The chromatin reader SP140 regulates intestinal innate immune responses to microbes

Abstract

Abstract Genome-wide association studies (GWAS) identified single nucleotide polymorphisms (SNPs) within SP140 that associate with Crohn’s disease (CD) in addition to multiple sclerosis (MS) and chronic lymphocytic leukemia (CLL). SP140 is a transcriptional regulator expressed exclusively in immune cells. It is part of the Speckled Protein family that also contains SP100, SP110, and SP140L and shares high homology with autoimmune regulator (Aire). We have previously shown that SP140 is a critical orchestrator of macrophage identity by occupying and repressing silenced lineage-inappropriate genes. However, the role for SP140 functional domains in regulating macrophages identity and transcriptional responses to microbial sensing remained unknown. Here we show how SP140 influences innate immune responses to microbes.

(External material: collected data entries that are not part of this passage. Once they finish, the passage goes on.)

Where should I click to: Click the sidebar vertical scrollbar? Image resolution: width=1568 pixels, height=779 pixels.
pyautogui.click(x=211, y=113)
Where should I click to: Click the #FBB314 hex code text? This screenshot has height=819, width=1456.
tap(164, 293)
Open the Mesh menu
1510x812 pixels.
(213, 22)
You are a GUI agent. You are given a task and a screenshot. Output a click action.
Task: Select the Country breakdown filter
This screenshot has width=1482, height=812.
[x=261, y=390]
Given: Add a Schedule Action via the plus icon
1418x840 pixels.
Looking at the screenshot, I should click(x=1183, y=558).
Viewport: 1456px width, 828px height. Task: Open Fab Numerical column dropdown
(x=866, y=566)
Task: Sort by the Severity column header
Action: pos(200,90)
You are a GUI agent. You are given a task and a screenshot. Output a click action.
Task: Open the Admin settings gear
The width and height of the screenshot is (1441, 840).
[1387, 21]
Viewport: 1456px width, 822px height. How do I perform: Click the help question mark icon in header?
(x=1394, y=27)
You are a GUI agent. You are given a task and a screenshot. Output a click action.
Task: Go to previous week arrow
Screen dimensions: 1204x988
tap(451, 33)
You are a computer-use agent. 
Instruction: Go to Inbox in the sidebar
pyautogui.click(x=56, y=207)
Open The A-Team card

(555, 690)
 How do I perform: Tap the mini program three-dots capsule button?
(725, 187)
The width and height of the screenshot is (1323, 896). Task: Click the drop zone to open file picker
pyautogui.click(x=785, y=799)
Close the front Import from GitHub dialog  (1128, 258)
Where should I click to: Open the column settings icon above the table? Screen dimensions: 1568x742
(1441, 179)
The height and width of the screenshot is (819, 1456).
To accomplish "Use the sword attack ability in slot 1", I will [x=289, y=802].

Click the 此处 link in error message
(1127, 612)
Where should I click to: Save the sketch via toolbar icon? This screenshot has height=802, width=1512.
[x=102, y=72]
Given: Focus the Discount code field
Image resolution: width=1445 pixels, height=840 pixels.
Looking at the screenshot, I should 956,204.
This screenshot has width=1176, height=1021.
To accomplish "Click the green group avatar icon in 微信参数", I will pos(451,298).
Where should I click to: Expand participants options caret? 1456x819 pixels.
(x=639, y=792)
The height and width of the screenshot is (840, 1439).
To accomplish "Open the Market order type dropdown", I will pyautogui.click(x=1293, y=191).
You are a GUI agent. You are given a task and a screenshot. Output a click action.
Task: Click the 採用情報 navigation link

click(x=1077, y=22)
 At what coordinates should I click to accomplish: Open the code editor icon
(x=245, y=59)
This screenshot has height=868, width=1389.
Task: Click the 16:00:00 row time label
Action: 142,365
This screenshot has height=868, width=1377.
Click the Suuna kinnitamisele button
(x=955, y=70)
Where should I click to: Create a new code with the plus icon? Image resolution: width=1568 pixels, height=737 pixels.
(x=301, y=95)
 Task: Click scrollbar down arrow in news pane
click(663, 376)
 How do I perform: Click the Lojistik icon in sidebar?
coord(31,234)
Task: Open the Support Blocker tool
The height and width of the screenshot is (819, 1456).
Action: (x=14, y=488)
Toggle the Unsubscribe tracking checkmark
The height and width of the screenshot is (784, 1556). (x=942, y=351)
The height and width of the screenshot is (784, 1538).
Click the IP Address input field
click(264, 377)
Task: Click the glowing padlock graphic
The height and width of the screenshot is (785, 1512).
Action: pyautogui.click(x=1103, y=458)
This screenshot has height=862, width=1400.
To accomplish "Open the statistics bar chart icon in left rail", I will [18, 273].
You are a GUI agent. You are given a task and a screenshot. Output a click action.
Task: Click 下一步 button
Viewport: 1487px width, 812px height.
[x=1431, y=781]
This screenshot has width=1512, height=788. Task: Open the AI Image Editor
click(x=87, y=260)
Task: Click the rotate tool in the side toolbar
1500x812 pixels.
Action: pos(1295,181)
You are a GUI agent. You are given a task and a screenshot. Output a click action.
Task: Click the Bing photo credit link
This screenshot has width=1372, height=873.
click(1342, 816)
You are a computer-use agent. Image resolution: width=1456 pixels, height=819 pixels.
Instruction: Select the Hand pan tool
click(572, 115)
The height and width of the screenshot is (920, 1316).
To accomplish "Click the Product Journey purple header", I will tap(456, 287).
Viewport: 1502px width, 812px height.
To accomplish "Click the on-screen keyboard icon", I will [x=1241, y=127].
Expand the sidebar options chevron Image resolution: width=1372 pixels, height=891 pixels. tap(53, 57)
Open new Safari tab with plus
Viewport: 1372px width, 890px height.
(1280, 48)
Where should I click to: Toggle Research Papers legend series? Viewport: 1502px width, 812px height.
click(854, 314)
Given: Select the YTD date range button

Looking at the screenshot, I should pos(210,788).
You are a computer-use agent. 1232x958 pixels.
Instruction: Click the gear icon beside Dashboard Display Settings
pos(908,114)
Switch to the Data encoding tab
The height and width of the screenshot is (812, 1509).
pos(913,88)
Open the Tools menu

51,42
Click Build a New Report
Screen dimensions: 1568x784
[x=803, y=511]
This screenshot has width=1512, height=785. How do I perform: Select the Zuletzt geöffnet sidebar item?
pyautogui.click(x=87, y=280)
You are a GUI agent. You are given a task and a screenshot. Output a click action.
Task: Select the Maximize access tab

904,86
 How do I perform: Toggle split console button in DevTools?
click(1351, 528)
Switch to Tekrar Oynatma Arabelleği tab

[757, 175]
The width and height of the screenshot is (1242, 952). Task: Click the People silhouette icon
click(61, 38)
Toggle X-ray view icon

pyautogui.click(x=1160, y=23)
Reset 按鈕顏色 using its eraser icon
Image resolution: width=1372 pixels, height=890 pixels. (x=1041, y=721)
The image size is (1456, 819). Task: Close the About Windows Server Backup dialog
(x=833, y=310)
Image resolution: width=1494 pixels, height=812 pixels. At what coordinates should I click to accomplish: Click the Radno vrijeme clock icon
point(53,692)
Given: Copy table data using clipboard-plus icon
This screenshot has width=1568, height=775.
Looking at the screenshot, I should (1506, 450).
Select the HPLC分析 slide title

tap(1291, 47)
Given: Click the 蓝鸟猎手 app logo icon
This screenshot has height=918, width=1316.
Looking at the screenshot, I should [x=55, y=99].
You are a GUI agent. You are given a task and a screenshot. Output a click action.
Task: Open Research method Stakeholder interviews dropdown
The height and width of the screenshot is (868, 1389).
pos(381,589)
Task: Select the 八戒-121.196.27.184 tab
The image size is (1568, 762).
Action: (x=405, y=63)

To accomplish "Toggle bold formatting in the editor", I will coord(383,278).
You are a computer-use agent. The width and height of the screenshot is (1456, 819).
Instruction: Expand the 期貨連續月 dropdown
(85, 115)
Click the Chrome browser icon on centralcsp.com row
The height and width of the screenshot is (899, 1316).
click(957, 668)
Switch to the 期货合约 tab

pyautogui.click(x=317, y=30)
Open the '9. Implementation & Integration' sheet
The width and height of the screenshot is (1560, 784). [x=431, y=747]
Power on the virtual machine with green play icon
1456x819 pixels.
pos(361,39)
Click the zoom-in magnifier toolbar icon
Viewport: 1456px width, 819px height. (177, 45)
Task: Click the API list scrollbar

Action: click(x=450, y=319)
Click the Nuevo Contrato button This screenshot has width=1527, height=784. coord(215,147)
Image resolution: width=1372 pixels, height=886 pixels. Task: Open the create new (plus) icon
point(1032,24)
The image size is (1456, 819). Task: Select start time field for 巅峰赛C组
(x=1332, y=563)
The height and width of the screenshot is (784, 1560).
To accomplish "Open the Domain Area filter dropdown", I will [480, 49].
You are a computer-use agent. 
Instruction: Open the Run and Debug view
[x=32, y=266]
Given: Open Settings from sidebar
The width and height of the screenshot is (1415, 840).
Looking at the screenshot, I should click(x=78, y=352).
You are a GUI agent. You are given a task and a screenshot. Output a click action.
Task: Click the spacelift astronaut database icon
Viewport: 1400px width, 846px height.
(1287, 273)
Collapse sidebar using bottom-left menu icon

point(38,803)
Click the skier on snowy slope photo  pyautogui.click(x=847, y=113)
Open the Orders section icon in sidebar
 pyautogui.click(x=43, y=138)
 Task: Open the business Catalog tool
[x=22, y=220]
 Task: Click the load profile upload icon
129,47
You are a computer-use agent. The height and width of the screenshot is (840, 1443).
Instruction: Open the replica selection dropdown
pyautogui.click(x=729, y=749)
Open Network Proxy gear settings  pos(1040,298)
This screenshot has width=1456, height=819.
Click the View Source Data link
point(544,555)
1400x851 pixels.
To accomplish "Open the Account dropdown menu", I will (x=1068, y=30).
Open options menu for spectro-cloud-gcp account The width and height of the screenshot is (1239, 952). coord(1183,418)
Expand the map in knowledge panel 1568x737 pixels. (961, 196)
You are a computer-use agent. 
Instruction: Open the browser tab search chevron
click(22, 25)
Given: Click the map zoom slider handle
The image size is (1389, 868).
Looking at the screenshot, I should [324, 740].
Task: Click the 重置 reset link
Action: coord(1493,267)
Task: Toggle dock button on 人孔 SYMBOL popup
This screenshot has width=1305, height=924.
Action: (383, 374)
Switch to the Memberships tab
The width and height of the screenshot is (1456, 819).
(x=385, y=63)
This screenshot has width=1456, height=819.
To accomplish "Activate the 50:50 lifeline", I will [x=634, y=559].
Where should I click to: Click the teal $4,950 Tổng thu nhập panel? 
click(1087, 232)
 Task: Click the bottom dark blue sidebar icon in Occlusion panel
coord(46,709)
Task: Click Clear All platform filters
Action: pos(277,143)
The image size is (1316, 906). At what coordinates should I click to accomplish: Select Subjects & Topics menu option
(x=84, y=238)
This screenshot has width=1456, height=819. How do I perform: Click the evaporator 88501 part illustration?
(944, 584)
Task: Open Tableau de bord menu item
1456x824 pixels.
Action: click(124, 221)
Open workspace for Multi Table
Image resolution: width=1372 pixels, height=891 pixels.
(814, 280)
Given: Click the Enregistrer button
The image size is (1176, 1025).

By engineering domain mutants, we investigate how the chromatin-binding domains (SAND, plant homeodomain, and bromodomain) and the caspase activation and recruitment domain (CARD) within SP140 dictate macrophage cytokine production. Furthermore, we determine how SP140 localization to promyelocytic leukemia (PML)-nuclear bodies affects function. Global deficiency of SP140 results in exacerbated colitis in mice, and a loss of SP140 specifically in the hematopoietic compartment results in microbial dysbiosis. Collectively, our work provides functional characterization of the novel chromatin regulator SP140 and how disease variants may contribute to immunological disease.